## Records shown
========

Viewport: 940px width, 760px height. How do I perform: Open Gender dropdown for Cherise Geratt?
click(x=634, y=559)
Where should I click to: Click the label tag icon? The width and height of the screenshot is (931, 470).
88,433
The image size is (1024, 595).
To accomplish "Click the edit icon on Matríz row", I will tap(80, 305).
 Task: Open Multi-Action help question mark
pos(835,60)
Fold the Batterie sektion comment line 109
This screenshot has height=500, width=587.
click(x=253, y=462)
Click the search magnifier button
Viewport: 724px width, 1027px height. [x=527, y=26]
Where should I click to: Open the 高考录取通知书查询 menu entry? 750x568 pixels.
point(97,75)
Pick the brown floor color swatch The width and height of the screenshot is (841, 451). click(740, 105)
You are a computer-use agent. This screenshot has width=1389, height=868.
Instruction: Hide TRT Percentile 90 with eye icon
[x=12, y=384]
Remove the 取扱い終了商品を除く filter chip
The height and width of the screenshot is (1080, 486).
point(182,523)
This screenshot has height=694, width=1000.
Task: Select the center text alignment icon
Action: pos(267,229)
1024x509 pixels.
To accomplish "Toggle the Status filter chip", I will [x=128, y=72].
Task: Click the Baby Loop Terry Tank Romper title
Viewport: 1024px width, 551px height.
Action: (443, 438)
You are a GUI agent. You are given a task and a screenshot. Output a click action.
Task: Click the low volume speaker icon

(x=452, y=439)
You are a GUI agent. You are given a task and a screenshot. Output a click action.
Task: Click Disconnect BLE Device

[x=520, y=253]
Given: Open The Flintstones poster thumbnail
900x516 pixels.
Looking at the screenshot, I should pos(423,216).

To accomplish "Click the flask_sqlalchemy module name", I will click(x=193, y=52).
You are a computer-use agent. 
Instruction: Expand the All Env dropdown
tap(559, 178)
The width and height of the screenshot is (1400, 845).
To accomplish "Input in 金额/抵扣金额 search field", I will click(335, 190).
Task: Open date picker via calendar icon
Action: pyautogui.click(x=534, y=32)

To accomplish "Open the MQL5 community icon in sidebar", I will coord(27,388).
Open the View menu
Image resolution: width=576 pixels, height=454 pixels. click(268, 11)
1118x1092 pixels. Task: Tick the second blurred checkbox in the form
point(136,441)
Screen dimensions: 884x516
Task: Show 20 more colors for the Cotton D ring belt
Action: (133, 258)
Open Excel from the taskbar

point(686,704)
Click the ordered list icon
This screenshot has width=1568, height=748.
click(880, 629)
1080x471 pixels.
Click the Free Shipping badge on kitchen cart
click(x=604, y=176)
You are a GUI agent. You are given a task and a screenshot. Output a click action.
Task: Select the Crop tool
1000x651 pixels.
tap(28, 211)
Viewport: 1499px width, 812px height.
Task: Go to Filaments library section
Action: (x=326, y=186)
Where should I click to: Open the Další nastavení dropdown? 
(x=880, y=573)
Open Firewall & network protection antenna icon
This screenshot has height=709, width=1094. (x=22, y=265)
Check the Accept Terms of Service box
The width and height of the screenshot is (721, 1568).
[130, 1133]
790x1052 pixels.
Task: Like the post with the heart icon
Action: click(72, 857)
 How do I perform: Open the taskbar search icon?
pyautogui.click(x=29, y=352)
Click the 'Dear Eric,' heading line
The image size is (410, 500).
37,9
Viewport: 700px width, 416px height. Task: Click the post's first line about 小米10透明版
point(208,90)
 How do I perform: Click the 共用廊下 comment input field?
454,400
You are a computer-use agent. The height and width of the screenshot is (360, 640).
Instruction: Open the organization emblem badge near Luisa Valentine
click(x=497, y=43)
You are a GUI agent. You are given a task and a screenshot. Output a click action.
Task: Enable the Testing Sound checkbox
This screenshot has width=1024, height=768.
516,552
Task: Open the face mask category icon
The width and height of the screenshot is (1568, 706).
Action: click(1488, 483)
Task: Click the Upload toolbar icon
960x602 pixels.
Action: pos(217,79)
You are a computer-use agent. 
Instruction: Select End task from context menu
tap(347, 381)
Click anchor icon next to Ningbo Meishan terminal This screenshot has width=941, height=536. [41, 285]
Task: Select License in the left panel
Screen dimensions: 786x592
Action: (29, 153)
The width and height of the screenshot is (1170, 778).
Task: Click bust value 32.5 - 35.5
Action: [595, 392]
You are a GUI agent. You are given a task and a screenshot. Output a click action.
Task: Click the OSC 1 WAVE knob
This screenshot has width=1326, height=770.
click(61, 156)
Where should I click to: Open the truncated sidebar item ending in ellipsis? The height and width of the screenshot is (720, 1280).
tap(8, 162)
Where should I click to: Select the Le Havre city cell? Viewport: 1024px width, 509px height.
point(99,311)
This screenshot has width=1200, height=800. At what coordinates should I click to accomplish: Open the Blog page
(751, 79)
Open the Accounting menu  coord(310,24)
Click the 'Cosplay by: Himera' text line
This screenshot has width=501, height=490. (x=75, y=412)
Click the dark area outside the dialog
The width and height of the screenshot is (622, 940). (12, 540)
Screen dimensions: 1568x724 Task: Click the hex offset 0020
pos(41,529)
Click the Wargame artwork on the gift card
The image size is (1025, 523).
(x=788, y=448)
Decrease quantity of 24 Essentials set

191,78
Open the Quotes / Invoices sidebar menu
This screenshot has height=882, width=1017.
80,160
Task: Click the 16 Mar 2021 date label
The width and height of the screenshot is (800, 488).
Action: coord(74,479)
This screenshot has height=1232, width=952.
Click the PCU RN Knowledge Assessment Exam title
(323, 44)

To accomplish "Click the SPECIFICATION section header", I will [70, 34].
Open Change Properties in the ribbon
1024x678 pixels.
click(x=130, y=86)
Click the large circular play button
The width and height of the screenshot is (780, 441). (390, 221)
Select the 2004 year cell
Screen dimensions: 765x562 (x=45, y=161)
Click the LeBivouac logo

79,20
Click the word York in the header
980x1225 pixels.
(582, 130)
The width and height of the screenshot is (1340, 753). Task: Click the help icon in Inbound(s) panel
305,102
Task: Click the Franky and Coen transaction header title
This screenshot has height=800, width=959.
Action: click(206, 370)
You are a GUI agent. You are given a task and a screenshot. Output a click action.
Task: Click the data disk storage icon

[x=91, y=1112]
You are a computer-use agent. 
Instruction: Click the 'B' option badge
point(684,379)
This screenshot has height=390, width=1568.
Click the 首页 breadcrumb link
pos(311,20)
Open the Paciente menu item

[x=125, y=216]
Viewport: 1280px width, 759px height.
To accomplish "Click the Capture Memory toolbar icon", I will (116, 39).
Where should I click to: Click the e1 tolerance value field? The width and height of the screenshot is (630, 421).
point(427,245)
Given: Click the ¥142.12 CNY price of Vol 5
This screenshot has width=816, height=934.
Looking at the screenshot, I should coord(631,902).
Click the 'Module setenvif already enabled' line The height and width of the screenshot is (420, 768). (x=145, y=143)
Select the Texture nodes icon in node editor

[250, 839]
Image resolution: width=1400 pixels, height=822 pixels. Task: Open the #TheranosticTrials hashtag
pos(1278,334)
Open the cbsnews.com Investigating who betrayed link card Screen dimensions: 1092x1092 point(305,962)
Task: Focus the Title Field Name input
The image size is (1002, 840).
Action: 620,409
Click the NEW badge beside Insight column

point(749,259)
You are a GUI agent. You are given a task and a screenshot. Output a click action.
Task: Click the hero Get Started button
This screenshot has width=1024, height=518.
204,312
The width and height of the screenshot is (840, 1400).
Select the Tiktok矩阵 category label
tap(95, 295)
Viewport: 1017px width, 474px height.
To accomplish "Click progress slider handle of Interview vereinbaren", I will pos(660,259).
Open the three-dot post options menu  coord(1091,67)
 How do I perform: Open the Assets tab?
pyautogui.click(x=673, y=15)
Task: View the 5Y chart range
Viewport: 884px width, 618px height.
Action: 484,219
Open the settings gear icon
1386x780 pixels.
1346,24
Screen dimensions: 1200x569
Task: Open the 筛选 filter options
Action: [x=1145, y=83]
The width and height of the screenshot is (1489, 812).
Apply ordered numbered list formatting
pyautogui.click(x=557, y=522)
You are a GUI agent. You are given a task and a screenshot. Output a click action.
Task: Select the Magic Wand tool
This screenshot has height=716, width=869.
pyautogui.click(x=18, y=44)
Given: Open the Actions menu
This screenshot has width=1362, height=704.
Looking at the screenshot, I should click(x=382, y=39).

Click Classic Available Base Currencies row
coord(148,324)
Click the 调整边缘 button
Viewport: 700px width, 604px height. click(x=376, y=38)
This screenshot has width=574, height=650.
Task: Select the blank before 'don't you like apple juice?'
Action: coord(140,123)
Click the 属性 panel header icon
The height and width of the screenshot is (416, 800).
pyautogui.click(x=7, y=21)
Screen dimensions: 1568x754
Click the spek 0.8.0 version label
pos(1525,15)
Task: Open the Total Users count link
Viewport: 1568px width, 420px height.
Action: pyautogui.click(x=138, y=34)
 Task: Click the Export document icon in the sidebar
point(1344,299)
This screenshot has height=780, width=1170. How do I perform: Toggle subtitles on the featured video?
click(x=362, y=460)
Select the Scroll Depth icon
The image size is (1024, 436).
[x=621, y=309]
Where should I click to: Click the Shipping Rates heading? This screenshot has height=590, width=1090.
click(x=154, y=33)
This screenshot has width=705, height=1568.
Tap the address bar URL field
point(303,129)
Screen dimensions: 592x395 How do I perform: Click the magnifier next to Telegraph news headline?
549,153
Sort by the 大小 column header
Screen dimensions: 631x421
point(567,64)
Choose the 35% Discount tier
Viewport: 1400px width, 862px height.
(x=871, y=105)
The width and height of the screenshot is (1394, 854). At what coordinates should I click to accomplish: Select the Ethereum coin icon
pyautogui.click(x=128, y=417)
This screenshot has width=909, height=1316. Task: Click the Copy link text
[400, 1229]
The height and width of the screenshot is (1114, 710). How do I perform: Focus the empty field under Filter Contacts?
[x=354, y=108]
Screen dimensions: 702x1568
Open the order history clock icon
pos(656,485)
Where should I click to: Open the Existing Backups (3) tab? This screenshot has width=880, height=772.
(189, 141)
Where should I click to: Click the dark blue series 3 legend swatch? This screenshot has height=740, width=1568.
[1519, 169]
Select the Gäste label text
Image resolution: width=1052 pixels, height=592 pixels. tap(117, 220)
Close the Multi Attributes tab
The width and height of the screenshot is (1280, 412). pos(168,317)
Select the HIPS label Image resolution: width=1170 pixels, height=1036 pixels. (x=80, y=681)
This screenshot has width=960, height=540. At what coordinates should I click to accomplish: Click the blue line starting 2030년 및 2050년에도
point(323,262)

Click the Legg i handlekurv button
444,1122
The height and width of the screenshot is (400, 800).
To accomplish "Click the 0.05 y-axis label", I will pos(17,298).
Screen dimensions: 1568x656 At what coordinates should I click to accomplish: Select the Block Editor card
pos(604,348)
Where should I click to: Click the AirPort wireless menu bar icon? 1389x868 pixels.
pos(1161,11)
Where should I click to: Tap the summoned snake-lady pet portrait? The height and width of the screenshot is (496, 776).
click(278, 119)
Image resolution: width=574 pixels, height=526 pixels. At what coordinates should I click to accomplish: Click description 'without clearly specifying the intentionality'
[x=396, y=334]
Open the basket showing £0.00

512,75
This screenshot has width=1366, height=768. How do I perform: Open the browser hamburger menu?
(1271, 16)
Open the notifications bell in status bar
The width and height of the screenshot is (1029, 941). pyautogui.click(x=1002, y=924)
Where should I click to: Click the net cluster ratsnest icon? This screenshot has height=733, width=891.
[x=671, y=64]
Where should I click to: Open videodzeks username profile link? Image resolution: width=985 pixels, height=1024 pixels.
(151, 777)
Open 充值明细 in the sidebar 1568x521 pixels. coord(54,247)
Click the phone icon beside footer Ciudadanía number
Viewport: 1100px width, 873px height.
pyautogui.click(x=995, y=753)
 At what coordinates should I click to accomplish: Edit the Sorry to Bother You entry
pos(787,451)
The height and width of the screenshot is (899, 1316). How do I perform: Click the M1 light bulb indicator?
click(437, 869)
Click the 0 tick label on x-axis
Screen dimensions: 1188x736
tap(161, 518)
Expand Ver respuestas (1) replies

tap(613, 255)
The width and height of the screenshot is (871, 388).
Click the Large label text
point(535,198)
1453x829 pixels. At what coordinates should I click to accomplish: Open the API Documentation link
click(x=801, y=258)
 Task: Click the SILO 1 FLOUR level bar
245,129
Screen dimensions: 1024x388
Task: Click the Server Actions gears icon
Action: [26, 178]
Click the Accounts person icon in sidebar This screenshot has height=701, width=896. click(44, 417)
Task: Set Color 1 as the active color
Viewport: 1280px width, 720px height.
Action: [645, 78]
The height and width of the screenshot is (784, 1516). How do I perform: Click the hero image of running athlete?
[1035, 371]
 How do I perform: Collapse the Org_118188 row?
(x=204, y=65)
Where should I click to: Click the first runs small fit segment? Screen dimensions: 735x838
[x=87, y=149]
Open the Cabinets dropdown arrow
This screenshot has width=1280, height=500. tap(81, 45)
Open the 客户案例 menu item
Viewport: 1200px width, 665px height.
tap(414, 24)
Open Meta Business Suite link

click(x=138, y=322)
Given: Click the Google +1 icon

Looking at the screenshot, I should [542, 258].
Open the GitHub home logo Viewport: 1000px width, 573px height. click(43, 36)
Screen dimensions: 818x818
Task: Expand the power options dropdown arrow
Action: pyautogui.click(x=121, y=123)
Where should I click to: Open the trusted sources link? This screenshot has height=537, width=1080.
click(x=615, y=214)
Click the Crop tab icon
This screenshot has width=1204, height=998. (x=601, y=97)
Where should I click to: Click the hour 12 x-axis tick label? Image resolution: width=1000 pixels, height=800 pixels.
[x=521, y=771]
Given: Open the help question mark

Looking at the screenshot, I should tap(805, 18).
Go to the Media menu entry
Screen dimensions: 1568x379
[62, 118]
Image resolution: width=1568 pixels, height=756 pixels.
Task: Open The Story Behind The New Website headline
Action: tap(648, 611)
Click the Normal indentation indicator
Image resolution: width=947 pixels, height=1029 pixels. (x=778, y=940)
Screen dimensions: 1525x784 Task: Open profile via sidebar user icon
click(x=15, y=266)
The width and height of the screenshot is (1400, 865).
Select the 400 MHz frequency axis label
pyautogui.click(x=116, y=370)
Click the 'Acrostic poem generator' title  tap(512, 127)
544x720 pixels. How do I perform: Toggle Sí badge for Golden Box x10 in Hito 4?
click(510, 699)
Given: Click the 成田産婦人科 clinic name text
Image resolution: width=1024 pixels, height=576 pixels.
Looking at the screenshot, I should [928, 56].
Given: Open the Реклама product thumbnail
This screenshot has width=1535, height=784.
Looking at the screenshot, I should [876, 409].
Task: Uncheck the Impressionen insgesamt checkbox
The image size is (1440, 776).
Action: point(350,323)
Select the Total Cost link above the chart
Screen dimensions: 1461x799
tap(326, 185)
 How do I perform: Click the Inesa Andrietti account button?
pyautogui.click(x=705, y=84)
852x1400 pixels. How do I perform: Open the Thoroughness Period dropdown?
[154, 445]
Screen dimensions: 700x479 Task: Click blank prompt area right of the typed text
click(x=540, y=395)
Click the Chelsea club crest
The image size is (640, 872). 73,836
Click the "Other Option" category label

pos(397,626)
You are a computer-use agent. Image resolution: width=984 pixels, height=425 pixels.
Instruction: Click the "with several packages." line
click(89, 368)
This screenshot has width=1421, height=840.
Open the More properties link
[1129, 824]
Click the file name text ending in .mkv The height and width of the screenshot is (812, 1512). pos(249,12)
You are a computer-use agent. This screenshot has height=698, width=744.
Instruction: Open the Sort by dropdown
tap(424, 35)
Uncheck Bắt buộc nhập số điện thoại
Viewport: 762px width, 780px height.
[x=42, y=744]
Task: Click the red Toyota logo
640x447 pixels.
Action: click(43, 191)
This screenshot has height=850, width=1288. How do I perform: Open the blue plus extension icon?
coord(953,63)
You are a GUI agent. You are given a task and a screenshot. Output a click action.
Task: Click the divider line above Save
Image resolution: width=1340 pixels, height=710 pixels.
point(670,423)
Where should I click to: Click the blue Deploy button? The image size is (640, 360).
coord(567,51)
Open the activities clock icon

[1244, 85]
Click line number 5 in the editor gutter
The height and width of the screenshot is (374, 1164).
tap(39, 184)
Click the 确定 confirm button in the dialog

========

Which lines in the listing hold the word "thumbnail"? Copy them out.

## Exercise solution
Given: Open The Flintstones poster thumbnail
Given: Open the Реклама product thumbnail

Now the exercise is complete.